Dans l’espèce humaine, l’apprentissage est social ! Il dépend fortement de l’attention et de la compréhension des intentions des autres. Même un bébé de 19 mois comprend que, si on le regarde dans les yeux, c’est qu’on cherche à lui transmettre une information importante. Il apprend alors plus efficacement et parvient à généraliser avec d’autre personne, alors qu’il n’y parvient pas si on ne l’a pas regardé.
L’auteur nous explique également qu’un enfant qui écoute une personne parler dans une autre langue dans un haut-parleur n’a pas d’impact sur l’apprentissage d’une deuxième langue. Car le haut-parleur est dénué d’intention.
En effet, un professeur est obligé de savoir ce que l’élève ne sait pas pour changer les mots de son explication, adapter sa pédagogie à chaque instant. Ce qui nous amène aux différentes pédagogies qui prônent toutes leurs avantages par rapport au modèle public.
Doit-on laisser l’enfant découvrir par lui-même ?
Selon l’auteur, toutes les études convergent vers un consensus dans lequel, l’enfant a besoin d’être guidé pour apprendre. Toutes les pédagogies dites « de découvertes » auxquelles, les enfants sont « livrés à eux-mêmes » dans le but de les laisser découvrir selon leur envie et finissent par s’auto-éduquer sont fausses.
Ils apprennent mais pas efficacement ni profondément. Par exemple, il peu probable qu’un enfant puisse apprendre à lire tout seul en regardant les lettres de l’alphabet (c’est déjà arrivé certes, mais ce sont des exceptions qui confirment la règle).
Le prof, doit être présent pour continuer à attiser la curiosité et guider afin d’augmenter la difficulté en fonction de l’apprentissage de l’enfant. C’est ainsi, qu’un enfant pourra développer des connaissances plus poussées sans pression ni crainte. La curiosité est une source de plaisir innée.
En effet, la curiosité est liée au rire qui permet de comprendre où nous avons eu faux. Le rire est souvent signe qu’une théorie que nous avions imaginée se retrouve erronée. Par exemple un enfant voit une balle tomber et rebondir à un certain niveau. Nous changeons de balle et cette fois-ci la balle s’écrase et ne rebondit pas.
L’enfant va rire, car il avait fait la théorie qu’une balle lâchée à telle hauteur allait rebondir systématiquement à cette hauteur (généralisation). La dernière balle a donné un résultat « contre intuitif », le rire est déclenché car maintenant l’enfant veut comprendre pourquoi il y a une différence. Ce retour sur erreur lui donne envie (l’engagement actif) de savoir car son attention est précise, et comprendre permet de consolider son apprentissage. Nous retrouvons bien les 4 piliers de l’apprentissage.

Liste fournie »

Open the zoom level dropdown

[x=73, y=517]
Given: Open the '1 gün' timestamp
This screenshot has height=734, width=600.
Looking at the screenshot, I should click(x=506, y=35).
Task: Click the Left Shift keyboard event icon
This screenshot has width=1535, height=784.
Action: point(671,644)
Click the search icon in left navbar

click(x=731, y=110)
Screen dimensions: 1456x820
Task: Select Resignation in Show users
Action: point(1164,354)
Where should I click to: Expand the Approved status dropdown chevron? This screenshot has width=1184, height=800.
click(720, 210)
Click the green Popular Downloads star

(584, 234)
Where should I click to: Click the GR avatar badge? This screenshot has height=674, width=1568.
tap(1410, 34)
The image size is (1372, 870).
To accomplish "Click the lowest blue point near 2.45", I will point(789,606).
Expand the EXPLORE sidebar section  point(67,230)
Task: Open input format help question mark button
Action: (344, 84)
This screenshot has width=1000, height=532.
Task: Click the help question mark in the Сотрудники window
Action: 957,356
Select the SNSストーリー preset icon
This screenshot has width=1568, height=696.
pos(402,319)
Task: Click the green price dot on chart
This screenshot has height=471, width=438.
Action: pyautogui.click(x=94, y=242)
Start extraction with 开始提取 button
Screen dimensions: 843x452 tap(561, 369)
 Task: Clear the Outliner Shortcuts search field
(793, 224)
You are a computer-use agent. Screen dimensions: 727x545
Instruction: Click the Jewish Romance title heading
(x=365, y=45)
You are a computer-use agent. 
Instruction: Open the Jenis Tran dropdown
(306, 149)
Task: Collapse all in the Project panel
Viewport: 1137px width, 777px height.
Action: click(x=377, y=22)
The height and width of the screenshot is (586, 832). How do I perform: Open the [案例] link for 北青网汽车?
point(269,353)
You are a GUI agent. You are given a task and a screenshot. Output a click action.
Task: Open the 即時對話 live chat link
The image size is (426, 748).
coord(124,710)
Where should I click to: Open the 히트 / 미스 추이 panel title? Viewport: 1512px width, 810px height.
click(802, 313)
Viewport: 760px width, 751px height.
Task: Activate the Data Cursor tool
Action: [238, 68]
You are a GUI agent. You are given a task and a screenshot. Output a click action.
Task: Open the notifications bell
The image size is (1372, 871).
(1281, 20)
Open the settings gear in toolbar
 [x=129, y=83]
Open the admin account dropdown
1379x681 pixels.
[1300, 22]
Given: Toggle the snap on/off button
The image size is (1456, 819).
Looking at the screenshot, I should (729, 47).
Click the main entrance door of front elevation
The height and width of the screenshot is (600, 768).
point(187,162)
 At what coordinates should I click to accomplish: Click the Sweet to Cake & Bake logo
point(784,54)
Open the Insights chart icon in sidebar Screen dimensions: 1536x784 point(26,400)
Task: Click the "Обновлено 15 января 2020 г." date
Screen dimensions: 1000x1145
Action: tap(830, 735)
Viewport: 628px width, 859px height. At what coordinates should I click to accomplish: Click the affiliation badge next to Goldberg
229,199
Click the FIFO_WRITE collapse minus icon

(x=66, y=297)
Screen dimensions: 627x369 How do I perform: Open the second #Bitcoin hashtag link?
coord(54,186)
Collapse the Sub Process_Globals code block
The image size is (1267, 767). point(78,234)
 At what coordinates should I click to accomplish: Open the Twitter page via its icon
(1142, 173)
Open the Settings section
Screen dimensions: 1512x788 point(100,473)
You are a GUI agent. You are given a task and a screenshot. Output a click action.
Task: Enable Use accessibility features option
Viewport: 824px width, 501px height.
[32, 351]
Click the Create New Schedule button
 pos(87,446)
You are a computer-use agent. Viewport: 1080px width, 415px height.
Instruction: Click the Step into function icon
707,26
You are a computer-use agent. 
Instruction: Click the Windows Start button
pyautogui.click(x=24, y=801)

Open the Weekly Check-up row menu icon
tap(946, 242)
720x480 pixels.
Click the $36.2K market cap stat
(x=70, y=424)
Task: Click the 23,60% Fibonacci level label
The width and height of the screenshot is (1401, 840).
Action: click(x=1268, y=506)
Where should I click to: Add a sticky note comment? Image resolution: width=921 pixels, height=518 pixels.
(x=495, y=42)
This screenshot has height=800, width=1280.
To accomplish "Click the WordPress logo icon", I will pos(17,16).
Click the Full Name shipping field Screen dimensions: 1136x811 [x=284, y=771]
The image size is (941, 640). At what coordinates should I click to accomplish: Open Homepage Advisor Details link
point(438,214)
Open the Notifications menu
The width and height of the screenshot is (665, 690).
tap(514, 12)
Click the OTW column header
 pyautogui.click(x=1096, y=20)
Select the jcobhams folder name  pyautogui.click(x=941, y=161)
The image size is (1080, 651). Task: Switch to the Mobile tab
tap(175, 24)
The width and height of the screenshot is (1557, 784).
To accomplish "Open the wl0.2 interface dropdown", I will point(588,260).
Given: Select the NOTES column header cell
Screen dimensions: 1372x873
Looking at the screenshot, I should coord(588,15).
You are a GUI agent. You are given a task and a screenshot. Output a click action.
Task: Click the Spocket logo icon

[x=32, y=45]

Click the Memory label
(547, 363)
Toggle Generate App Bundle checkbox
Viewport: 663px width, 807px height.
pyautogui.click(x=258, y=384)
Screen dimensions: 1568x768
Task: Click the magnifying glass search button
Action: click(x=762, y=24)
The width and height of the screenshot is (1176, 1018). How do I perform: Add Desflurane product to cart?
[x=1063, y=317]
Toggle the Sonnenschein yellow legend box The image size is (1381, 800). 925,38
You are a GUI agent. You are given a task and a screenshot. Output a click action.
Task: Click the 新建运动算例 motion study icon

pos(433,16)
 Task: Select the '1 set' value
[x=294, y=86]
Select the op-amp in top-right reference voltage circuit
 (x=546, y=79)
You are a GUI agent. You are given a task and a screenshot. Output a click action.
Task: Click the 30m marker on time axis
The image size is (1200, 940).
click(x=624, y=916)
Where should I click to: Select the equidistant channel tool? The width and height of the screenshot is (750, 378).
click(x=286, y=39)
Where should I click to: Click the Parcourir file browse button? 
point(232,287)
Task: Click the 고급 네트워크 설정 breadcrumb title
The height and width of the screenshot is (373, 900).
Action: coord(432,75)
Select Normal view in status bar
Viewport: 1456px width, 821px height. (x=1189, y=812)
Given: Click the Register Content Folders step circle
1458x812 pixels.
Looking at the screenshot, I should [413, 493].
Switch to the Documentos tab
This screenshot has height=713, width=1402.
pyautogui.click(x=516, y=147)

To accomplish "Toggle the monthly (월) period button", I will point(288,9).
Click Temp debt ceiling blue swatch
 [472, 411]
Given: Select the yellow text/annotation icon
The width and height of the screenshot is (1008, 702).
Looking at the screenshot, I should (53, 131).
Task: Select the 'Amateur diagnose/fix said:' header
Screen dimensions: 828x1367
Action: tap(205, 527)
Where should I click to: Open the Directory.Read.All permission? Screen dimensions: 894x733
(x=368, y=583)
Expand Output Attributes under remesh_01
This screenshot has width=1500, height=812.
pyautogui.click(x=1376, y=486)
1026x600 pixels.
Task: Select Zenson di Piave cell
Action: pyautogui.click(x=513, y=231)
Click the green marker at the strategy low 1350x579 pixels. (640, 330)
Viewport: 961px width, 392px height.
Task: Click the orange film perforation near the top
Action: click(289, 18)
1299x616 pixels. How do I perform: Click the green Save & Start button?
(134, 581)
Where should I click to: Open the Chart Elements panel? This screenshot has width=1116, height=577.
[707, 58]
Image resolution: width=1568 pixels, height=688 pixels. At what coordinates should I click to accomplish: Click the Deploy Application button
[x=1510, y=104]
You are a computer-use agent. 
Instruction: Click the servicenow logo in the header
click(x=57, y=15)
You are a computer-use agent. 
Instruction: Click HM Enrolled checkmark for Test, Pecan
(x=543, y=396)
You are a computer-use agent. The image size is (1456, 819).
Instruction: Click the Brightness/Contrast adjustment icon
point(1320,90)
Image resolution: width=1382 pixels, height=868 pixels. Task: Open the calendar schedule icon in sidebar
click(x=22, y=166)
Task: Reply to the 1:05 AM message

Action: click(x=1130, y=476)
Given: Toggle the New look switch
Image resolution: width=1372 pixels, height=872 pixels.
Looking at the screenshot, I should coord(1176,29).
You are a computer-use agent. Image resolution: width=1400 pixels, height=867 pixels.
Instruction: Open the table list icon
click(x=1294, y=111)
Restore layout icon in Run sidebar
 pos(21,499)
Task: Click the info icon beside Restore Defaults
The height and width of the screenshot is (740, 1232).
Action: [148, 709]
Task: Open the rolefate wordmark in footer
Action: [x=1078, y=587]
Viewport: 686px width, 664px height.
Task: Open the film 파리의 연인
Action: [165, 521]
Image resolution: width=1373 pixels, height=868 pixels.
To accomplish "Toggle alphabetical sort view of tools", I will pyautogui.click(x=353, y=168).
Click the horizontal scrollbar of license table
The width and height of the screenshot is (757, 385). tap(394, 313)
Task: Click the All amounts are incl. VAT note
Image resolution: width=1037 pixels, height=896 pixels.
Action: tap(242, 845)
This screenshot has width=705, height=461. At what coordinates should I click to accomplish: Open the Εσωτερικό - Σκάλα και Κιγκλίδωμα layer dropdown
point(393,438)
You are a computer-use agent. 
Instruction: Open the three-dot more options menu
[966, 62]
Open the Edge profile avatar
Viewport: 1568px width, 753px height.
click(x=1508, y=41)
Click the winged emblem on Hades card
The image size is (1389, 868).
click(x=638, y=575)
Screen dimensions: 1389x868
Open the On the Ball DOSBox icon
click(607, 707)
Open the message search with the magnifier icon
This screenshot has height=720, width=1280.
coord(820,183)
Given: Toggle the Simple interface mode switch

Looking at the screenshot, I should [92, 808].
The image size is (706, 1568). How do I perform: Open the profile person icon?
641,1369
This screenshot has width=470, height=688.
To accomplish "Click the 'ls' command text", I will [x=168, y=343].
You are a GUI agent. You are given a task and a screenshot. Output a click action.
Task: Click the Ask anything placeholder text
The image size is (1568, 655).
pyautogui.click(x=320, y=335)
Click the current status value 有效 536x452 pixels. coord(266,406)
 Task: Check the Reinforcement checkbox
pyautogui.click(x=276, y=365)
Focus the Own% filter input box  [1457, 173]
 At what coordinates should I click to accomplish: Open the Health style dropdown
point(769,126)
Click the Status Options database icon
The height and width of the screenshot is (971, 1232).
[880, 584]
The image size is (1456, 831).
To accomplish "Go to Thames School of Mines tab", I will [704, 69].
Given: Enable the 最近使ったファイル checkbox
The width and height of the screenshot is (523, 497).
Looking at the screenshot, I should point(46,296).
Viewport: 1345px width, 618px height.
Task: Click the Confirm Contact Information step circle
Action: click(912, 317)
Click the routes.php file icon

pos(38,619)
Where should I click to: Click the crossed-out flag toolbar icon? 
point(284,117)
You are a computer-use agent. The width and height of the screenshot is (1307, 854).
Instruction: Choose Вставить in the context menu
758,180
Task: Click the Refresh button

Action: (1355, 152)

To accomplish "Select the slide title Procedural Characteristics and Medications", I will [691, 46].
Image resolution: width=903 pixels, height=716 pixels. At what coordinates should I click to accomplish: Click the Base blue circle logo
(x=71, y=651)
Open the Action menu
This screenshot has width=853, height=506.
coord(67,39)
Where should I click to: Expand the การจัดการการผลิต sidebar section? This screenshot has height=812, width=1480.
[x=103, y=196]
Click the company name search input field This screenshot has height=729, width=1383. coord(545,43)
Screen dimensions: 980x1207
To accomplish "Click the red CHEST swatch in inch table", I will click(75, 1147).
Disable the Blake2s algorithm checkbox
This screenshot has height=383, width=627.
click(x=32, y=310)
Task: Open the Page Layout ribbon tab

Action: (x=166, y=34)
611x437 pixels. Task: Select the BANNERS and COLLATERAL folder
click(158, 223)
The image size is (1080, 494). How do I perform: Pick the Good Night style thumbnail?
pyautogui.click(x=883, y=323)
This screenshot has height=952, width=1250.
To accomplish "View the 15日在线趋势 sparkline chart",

Consignes »
1. D'après le texte sur l'apprentissage, pourquoi un haut-parleur diffusant une autre langue n'aide-t-il pas l'enfant à apprendre une deuxième langue ?
2. Reprenez sans rien modifier le passage du texte sur l'apprentissage qui commence aux mots « Ils apprennent mais » et s'arrête après les mots « confirment la règle). ».

Réponses complètes »
1. Parce que le haut-parleur est dénué d'intention.

2.
Ils apprennent mais pas efficacement ni profondément. Par exemple, il peu probable qu’un enfant puisse apprendre à lire tout seul en regardant les lettres de l’alphabet (c’est déjà arrivé certes, mais ce sont des exceptions qui confirment la règle).